Abstract

The "leave nothing behind" strategies have been becoming a popular treatment for femoropopliteal arteriosclerosis obliterans. Atherectomy before drug-coated balloon (DCB) angioplasty may have an advantage in improving the efficiency of drug delivery into the blood vessel wall. This study aimed to compare the therapeutic effects of directional atherectomy combined with DCB angioplasty with DCB angioplasty alone in the treatment of femoropopliteal arteriosclerosis obliterans. Patients with femoropopliteal arteriosclerosis obliterans who received endovascular therapy from June 2016 to June 2018 in our hospital and presented with life-limiting claudication or severe chronic limb ischemia comprised the study cohort. The patients were randomized to receive directional atherectomy combined with DCB angioplasty (n=45) or DCB alone (n=49). Ninety-four patients were enrolled in our study with 72 males, and the mean age was 67±10years. The mean lesion length was 112±64mm. There were no significant differences in the baseline characteristics of patients and lesions between the 2 randomized groups (P>0.05).
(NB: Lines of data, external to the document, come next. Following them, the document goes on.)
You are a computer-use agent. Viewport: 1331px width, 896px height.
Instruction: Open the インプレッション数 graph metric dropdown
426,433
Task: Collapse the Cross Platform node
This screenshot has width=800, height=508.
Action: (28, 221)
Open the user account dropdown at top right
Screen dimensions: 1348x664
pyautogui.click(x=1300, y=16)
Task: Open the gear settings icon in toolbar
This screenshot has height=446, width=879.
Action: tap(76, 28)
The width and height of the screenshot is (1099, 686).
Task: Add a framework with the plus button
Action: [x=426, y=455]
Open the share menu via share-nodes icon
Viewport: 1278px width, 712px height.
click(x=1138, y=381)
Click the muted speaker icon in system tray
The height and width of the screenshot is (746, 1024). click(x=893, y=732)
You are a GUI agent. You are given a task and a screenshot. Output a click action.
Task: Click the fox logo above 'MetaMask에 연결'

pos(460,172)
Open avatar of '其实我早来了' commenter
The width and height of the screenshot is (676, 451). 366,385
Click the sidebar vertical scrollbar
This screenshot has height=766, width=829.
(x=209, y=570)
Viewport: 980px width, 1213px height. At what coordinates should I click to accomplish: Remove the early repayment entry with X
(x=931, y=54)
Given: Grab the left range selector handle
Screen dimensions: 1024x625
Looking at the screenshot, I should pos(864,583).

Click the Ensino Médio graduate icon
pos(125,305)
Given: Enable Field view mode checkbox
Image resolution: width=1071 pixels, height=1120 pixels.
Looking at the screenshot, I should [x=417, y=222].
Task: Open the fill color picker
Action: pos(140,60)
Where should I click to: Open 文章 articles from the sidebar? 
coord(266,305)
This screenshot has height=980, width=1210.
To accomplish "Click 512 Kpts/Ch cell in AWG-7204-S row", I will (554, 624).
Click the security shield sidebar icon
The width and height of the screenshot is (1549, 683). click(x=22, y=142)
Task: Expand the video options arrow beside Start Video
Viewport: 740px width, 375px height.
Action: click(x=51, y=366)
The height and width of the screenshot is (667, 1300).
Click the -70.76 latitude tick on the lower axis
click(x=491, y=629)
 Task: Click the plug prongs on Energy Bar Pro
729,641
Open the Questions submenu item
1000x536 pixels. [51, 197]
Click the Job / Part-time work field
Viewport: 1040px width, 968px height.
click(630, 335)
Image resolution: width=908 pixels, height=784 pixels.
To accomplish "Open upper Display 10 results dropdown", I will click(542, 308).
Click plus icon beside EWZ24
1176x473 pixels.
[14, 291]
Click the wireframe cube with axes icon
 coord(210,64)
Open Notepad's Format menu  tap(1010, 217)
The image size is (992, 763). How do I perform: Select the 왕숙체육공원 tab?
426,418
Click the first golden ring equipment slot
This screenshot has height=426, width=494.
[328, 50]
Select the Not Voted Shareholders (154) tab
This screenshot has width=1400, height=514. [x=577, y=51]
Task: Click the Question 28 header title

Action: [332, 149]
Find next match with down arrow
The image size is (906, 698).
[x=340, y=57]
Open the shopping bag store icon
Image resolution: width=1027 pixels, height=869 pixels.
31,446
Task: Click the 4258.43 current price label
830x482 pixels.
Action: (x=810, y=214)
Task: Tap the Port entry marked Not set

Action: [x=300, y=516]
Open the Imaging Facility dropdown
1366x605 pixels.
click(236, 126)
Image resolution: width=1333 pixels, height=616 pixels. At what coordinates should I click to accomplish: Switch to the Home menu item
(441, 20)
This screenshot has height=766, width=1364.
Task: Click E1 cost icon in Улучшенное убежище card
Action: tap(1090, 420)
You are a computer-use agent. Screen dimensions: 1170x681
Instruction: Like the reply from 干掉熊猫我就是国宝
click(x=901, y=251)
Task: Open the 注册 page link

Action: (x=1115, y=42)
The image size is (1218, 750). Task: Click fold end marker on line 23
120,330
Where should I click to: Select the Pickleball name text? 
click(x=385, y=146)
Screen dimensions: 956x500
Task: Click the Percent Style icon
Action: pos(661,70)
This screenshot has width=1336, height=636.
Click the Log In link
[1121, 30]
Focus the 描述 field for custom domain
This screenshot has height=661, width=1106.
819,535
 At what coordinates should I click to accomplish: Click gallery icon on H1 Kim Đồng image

Flow-limiting dissections occurred more frequently in the DCB group (n=12; 24.5%) than in the DA-DCB group (n=2; 4.4%; P=0.006). The technical success rate in the DA-DCB group was superior to that in the DCB group (95.6% vs. 75.5%, P=0.006). The mean follow-up duration was 16.7±6.1months in the DCB group and 15.3±5.8months in the DA-DCB group. No amputations were performed. The overall mortality in the DCB group was 4.1% (2/49), while all patients survived in the DA-DCB group. The 12-month and 24-month primary patencies in the DA-DCB group were greater than those in the DCB group (80.5% vs. 75.7% and 67.1% vs. 55.1%, respectively); however, using all available patency data, no significant differences over time were observed (P=0.377). In this study, directional atherectomy combined with DCB angioplasty can decrease the flow-limiting dissection rate in the treatment of femoropopliteal arteriosclerosis obliterans compared with DCB angioplasty alone. There was no significant difference between the 2 groups in terms of primary patency rate which was needed to be further clarified.